> Task description
Find all lines below containing the string "computer" and return them.

Dataset entries Block Start

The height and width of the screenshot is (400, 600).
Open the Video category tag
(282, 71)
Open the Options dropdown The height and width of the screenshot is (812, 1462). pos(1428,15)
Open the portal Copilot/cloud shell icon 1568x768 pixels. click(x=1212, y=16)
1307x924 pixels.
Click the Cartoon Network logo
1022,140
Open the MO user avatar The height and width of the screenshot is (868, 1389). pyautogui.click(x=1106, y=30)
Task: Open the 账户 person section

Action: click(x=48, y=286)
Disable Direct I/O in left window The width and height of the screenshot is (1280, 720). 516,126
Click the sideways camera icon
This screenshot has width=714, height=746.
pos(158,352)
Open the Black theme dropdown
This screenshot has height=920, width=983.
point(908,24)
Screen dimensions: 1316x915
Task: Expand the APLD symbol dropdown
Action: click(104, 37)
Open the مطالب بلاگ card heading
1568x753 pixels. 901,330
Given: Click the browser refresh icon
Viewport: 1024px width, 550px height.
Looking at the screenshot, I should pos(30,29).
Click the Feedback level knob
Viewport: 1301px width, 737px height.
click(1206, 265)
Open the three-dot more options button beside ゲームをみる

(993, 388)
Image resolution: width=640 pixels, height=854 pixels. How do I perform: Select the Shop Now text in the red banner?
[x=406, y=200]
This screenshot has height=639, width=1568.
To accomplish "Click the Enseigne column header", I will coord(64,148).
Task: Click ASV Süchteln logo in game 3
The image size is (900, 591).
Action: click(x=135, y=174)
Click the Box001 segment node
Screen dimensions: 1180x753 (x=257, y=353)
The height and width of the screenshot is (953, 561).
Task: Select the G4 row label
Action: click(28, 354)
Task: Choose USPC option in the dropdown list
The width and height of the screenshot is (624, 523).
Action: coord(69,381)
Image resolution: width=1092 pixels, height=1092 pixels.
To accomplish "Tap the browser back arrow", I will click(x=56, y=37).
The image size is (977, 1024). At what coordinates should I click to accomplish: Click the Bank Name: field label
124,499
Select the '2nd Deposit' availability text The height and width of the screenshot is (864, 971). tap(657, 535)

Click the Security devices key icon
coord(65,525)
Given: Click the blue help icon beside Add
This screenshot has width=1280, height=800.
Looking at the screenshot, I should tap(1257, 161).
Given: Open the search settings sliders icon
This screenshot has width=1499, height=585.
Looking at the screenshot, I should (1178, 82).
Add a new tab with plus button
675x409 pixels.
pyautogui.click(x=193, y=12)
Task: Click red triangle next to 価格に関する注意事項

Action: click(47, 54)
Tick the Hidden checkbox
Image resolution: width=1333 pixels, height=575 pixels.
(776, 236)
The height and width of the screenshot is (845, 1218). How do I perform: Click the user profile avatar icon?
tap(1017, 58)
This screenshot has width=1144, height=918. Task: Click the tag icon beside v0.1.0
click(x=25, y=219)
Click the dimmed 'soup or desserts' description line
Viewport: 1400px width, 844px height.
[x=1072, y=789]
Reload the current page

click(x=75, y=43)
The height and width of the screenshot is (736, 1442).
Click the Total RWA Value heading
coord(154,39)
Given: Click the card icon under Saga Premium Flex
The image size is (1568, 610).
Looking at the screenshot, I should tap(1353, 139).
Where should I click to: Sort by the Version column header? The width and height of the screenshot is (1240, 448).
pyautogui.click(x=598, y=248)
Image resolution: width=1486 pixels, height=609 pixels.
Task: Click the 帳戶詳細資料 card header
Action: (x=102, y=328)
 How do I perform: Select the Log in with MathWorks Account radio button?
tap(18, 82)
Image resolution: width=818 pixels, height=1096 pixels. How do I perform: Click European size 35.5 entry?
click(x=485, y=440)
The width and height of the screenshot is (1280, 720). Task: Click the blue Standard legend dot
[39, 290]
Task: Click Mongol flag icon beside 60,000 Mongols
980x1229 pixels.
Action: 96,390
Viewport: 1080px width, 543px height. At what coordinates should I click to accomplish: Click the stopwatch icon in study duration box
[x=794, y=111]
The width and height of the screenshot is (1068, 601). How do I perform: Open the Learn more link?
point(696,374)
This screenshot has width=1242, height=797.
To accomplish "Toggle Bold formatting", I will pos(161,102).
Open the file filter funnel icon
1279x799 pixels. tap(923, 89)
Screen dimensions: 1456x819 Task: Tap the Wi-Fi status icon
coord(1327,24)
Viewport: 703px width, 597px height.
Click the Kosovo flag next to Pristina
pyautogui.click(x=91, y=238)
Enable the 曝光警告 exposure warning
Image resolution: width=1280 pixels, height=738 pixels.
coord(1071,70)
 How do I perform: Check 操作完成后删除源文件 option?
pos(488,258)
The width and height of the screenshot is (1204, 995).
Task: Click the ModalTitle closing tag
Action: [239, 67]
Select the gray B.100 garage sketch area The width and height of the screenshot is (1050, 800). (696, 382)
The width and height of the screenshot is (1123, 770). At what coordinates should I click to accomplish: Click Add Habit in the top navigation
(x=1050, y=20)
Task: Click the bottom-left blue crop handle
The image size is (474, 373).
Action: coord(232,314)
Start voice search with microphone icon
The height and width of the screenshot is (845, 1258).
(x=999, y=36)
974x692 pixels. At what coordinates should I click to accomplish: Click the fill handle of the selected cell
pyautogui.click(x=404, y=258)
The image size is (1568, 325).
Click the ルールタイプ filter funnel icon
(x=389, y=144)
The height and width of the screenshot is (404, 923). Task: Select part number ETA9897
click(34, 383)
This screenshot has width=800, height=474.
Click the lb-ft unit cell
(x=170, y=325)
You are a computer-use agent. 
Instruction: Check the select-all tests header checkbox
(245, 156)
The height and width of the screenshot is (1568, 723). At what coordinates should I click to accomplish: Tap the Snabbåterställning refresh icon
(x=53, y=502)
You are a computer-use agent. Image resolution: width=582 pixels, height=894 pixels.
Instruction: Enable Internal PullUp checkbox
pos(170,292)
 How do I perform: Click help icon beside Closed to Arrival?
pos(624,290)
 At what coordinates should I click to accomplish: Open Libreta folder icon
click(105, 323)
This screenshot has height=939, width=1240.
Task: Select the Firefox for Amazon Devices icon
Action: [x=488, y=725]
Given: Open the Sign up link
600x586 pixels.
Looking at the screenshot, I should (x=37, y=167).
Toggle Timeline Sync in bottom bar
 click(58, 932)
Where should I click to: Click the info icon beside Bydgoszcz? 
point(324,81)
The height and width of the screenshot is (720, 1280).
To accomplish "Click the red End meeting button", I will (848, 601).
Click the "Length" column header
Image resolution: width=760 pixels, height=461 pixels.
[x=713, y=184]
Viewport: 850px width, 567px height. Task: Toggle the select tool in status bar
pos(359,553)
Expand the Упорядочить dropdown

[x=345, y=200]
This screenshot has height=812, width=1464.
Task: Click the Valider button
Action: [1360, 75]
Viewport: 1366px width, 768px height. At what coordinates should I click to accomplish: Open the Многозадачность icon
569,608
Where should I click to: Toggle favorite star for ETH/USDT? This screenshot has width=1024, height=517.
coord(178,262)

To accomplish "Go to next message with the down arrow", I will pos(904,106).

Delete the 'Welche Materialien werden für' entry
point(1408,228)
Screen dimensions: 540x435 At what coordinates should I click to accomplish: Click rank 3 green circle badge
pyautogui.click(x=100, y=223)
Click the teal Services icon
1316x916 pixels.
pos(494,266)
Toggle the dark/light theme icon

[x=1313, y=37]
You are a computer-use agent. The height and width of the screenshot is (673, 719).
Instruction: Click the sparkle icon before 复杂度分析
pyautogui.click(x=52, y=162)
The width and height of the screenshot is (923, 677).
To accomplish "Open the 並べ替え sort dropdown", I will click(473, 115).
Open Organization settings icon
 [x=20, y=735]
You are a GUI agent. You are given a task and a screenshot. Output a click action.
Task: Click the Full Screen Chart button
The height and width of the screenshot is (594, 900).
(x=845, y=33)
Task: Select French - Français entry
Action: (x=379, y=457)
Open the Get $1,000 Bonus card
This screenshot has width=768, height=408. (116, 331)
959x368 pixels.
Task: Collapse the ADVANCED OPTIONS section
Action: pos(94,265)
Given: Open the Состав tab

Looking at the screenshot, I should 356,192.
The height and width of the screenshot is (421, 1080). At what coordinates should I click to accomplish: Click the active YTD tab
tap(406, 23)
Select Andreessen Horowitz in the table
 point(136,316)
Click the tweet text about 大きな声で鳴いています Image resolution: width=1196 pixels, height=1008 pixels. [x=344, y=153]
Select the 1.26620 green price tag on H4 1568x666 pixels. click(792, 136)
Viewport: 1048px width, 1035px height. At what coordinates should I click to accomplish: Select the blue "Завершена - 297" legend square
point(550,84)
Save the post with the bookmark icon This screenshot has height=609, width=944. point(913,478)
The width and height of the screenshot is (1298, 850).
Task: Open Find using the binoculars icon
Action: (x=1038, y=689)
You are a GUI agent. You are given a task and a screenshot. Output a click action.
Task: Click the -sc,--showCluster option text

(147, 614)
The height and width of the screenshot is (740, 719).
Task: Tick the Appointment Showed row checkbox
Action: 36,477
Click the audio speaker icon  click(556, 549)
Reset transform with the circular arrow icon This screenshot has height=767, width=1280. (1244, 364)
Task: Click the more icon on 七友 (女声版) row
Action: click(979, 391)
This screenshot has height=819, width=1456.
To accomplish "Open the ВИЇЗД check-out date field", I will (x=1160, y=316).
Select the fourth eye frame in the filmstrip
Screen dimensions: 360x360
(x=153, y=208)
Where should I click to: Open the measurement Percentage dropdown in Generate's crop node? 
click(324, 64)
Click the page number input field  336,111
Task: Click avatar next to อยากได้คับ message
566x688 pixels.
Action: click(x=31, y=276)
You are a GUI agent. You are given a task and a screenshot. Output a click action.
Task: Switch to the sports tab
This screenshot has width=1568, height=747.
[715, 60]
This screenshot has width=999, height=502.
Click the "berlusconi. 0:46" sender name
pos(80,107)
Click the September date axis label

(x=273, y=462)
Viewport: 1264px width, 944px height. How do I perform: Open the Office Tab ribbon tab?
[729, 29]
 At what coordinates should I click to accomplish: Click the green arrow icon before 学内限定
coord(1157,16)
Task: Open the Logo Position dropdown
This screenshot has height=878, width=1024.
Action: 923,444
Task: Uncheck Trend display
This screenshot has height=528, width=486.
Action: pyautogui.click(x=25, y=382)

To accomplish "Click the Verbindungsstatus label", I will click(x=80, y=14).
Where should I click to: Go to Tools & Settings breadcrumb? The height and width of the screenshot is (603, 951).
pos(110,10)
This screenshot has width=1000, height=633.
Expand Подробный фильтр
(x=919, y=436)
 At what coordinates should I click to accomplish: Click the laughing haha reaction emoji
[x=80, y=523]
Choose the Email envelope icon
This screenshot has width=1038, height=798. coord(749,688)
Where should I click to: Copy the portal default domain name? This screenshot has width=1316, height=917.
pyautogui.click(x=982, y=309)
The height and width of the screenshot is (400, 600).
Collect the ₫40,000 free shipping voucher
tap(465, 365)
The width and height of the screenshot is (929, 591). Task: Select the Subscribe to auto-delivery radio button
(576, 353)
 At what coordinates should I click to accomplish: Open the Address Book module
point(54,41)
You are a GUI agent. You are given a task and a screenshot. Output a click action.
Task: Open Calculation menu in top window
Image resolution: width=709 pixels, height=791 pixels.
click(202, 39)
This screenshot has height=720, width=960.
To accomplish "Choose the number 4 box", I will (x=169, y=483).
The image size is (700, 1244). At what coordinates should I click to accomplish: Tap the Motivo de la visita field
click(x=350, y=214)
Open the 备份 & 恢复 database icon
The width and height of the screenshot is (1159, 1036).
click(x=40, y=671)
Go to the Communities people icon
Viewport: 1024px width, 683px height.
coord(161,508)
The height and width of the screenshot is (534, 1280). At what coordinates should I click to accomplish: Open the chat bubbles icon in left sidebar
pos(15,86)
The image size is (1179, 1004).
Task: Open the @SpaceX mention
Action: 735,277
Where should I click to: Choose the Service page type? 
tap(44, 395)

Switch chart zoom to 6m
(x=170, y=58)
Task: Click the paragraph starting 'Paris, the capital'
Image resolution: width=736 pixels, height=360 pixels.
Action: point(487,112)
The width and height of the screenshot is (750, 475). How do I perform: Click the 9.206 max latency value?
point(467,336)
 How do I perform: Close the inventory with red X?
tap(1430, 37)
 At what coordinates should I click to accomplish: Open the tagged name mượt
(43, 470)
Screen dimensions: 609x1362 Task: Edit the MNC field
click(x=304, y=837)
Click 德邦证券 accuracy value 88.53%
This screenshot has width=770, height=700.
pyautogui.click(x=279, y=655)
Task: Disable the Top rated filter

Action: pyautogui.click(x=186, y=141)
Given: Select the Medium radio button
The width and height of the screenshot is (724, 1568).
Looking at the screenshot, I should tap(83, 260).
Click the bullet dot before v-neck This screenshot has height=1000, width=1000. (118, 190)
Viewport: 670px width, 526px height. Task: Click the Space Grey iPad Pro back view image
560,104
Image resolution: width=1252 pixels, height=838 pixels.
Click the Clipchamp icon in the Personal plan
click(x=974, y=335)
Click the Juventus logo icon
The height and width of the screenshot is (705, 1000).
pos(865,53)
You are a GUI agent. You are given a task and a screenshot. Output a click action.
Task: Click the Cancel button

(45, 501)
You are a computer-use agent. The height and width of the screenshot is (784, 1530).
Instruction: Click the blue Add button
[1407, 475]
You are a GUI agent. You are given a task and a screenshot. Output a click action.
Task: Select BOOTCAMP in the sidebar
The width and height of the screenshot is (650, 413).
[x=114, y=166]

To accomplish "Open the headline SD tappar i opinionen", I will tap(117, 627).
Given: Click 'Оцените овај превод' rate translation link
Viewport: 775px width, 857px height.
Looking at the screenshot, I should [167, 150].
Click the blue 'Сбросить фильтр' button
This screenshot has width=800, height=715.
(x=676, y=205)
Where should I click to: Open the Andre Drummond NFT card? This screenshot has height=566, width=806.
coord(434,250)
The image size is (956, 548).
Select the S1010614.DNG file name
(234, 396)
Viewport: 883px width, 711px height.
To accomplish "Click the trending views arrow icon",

Dataset entries Block End

> Your response
You are a computer-use agent. 
You are a computer-use agent. Image resolution: width=582 pixels, height=894 pixels.
You are a computer-use agent. The height and width of the screenshot is (673, 719).
You are a computer-use agent. The height and width of the screenshot is (784, 1530).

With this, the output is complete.